I know this is an old thread, but there is another option that was lightly touched on by Simon Hürlimann.
There is not a lot of information about this topic and I think this might help others in need.
For this example we'll use Open3
which gives you the ability to run commands synchronously or asynchronously, and provides stdout, stderr, exit codes, and PID.
Open3 grants you access to stdout, stderr, exit codes and a thread to wait for the child process when running another program. You can specify various attributes, redirections, current directory, etc., of the program in the same way as for Process.spawn. (Source: Open3 Docs)
I chose to format the output as a CommandStatus
object. This contains our stdout
, stderr
, pid
(Of the worker thread) and exitstatus
.
class Command
require 'open3'
class CommandStatus
@stdout = nil
@stderr = nil
@pid = nil
@exitstatus = nil
def initialize(stdout, stderr, process)
@stdout = stdout
@stderr = stderr
@pid = process.pid
@exitstatus = process.exitstatus
end
def stdout
@stdout
end
def stderr
@stderr
end
def exit_status
@exitstatus
end
def pid
@pid
end
end
def self.execute(command)
command_stdout = nil
command_stderr = nil
process = Open3.popen3(ENV, command + ';') do |stdin, stdout, stderr, thread|
stdin.close
stdout_buffer = stdout.read
stderr_buffer = stderr.read
command_stdout = stdout_buffer if stdout_buffer.length > 0
command_stderr = stderr_buffer if stderr_buffer.length > 0
thread.value # Wait for Process::Status object to be returned
end
return CommandStatus.new(command_stdout, command_stderr, process)
end
end
cmd = Command::execute("echo {1..10}")
puts "STDOUT: #{cmd.stdout}"
puts "STDERR: #{cmd.stderr}"
puts "EXIT: #{cmd.exit_status}"
While reading the STDOUT/ERR buffers, I use command_stdout = stdout_buffer if stdout_buffer.length > 0
to control whether the command_stdout
variable is assigned or not. You should pass nil
instead of ""
when no data is present. It's more clear when handing data later on.
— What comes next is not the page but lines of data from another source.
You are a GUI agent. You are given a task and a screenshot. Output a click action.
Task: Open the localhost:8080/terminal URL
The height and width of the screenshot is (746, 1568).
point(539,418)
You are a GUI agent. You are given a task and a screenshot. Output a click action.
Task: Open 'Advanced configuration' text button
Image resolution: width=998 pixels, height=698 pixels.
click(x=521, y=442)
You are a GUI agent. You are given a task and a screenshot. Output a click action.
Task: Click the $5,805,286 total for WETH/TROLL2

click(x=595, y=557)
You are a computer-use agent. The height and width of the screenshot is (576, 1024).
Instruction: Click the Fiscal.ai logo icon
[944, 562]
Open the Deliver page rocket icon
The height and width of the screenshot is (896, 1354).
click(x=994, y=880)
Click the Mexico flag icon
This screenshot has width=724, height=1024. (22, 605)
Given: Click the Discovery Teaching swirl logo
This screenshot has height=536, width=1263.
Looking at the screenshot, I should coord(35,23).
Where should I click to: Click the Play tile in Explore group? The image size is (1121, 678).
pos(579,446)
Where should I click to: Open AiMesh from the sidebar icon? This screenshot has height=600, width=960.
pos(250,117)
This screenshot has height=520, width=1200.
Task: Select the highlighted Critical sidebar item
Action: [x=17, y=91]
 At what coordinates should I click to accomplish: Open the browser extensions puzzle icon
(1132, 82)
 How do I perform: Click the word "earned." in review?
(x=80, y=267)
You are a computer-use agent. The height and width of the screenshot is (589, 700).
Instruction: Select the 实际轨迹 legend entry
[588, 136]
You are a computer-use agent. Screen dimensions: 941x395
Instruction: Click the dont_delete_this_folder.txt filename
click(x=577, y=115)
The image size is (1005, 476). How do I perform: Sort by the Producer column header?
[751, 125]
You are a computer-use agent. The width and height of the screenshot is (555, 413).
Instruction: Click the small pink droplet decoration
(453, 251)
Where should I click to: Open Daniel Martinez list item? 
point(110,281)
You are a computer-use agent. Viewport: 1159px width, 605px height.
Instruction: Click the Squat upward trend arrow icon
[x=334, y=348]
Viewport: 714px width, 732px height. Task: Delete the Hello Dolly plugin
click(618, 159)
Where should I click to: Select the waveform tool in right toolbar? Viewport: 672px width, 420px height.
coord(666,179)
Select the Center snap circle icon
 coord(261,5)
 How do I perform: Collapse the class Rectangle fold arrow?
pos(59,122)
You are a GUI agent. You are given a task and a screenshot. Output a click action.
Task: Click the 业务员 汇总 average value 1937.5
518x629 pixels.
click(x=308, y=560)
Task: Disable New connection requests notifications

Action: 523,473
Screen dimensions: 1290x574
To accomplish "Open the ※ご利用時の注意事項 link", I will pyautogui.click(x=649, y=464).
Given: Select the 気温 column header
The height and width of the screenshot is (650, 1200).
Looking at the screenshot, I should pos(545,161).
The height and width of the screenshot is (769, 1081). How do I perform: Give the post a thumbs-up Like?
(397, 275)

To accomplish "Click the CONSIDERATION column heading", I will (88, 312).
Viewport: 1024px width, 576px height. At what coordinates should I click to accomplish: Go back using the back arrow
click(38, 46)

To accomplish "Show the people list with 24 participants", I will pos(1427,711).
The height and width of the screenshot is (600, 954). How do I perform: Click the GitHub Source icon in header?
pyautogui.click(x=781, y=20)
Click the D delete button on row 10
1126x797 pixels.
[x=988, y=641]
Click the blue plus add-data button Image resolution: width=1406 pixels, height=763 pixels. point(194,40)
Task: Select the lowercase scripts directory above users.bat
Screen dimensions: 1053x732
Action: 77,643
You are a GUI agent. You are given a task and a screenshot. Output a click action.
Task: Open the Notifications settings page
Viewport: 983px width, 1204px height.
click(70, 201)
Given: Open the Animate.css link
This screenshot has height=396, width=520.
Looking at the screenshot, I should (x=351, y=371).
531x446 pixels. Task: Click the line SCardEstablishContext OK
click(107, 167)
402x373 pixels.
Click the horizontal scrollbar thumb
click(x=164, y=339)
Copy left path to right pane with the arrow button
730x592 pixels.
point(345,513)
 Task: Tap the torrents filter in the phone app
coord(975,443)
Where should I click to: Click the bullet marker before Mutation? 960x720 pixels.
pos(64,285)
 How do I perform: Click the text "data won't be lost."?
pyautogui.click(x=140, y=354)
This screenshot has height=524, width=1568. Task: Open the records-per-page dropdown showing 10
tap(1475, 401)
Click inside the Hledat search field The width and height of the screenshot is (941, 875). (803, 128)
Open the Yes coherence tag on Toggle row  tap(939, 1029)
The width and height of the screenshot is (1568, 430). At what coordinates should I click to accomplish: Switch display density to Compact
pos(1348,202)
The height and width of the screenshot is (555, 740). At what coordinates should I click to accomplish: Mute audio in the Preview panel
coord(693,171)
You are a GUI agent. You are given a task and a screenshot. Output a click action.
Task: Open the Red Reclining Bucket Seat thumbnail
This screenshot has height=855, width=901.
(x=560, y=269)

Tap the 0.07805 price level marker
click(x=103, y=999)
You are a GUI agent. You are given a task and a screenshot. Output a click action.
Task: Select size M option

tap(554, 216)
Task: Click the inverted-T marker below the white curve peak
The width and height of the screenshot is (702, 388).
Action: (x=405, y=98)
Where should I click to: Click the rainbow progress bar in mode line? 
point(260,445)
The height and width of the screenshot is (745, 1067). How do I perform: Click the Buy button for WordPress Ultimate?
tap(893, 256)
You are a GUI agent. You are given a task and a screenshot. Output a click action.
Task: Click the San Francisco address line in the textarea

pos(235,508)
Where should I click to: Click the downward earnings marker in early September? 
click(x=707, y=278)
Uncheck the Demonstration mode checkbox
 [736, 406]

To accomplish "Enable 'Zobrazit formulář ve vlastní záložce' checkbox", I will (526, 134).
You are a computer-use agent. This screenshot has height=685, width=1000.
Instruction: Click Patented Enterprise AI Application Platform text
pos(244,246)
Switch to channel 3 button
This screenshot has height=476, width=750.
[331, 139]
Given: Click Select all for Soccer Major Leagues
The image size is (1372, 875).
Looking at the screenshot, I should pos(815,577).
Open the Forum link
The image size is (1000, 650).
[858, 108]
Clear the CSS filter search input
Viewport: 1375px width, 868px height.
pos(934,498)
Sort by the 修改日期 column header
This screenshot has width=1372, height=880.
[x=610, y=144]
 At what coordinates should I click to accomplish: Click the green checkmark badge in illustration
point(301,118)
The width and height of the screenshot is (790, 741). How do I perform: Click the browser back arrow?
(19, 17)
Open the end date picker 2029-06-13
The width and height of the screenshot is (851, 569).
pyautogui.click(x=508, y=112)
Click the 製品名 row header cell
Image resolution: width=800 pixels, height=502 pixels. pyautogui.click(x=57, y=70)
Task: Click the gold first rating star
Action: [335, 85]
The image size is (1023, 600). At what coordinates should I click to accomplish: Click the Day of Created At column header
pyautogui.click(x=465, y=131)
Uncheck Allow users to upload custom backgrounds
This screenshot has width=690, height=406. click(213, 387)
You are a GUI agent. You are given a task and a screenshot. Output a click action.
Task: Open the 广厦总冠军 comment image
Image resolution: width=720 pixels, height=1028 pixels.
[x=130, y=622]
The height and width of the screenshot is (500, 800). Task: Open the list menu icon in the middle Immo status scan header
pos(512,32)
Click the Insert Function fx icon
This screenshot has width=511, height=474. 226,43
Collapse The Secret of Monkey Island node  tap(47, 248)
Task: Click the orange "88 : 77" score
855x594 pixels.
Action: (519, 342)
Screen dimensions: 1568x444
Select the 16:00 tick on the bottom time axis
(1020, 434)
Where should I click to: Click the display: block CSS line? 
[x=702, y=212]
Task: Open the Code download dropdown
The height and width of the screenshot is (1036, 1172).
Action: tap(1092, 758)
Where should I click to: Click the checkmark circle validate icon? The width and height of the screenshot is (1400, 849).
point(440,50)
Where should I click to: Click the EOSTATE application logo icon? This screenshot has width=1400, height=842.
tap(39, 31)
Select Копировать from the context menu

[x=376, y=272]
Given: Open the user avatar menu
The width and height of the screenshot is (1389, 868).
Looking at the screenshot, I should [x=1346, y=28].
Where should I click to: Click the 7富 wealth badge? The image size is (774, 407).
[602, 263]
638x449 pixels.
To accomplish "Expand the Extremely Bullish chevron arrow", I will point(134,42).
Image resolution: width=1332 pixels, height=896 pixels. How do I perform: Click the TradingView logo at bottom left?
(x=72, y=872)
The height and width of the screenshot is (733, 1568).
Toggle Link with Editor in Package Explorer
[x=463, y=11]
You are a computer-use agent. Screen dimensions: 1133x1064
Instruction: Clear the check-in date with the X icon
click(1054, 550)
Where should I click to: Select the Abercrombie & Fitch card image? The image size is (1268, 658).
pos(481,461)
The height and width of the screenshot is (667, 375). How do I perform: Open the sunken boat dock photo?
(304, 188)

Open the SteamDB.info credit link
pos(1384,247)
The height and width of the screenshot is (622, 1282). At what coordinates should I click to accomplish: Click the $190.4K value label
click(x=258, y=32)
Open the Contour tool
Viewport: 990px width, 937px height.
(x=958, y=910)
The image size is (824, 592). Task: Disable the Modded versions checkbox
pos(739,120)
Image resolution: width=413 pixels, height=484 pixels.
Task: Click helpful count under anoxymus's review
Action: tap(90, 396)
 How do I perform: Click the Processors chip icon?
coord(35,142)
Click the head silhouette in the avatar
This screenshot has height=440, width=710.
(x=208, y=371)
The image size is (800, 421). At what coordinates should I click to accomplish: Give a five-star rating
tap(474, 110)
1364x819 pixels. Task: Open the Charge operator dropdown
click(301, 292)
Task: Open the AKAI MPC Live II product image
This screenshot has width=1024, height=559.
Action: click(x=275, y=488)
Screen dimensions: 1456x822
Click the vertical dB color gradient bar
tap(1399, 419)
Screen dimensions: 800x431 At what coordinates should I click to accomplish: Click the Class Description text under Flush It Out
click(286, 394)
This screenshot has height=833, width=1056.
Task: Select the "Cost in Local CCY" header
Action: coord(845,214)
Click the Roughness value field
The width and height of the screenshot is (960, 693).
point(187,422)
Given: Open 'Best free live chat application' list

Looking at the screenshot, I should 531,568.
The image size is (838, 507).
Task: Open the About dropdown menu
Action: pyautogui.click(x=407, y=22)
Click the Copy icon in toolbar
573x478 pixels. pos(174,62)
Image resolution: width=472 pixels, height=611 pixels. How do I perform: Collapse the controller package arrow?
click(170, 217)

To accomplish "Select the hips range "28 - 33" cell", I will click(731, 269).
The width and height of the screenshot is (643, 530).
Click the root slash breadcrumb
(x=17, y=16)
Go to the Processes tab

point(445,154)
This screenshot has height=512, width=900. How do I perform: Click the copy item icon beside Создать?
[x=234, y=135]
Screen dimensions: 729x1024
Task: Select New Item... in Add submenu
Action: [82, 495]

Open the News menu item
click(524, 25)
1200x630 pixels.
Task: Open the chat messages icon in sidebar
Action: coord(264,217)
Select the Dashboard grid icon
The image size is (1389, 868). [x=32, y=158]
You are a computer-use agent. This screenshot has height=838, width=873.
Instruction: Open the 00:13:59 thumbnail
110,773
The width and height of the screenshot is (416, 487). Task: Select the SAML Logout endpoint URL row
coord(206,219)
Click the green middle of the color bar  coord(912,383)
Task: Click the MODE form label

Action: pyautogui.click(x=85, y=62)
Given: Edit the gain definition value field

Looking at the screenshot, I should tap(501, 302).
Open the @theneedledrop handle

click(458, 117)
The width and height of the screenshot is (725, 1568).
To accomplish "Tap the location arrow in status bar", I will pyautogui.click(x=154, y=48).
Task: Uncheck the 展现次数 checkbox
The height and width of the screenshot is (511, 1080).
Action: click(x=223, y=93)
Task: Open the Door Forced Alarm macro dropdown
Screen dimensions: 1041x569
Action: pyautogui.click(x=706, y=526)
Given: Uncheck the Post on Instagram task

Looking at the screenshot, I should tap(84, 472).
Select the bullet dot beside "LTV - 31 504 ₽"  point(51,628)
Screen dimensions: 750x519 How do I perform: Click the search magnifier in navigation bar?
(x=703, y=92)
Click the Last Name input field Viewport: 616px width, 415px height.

You probably noticed me using command + ';'
. The reason for this is based on the documentation from Kernel.exec (Which is what popen3 uses):
If the string from the first form (exec("command")) follows these
simple rules:
- no meta characters
- no shell reserved word and no special built-in
- Ruby invokes the command directly without shell
You can force shell invocation by adding ";" to the string (because
";" is a meta character)
This simply prevents a Ruby from throwing a 'spawn': No such file or directory
error if you pass a malformed command. Instead it will pass it straight to the kernel where the error will be resolved gracefully and appear as STDERR instead of an uncaught exception.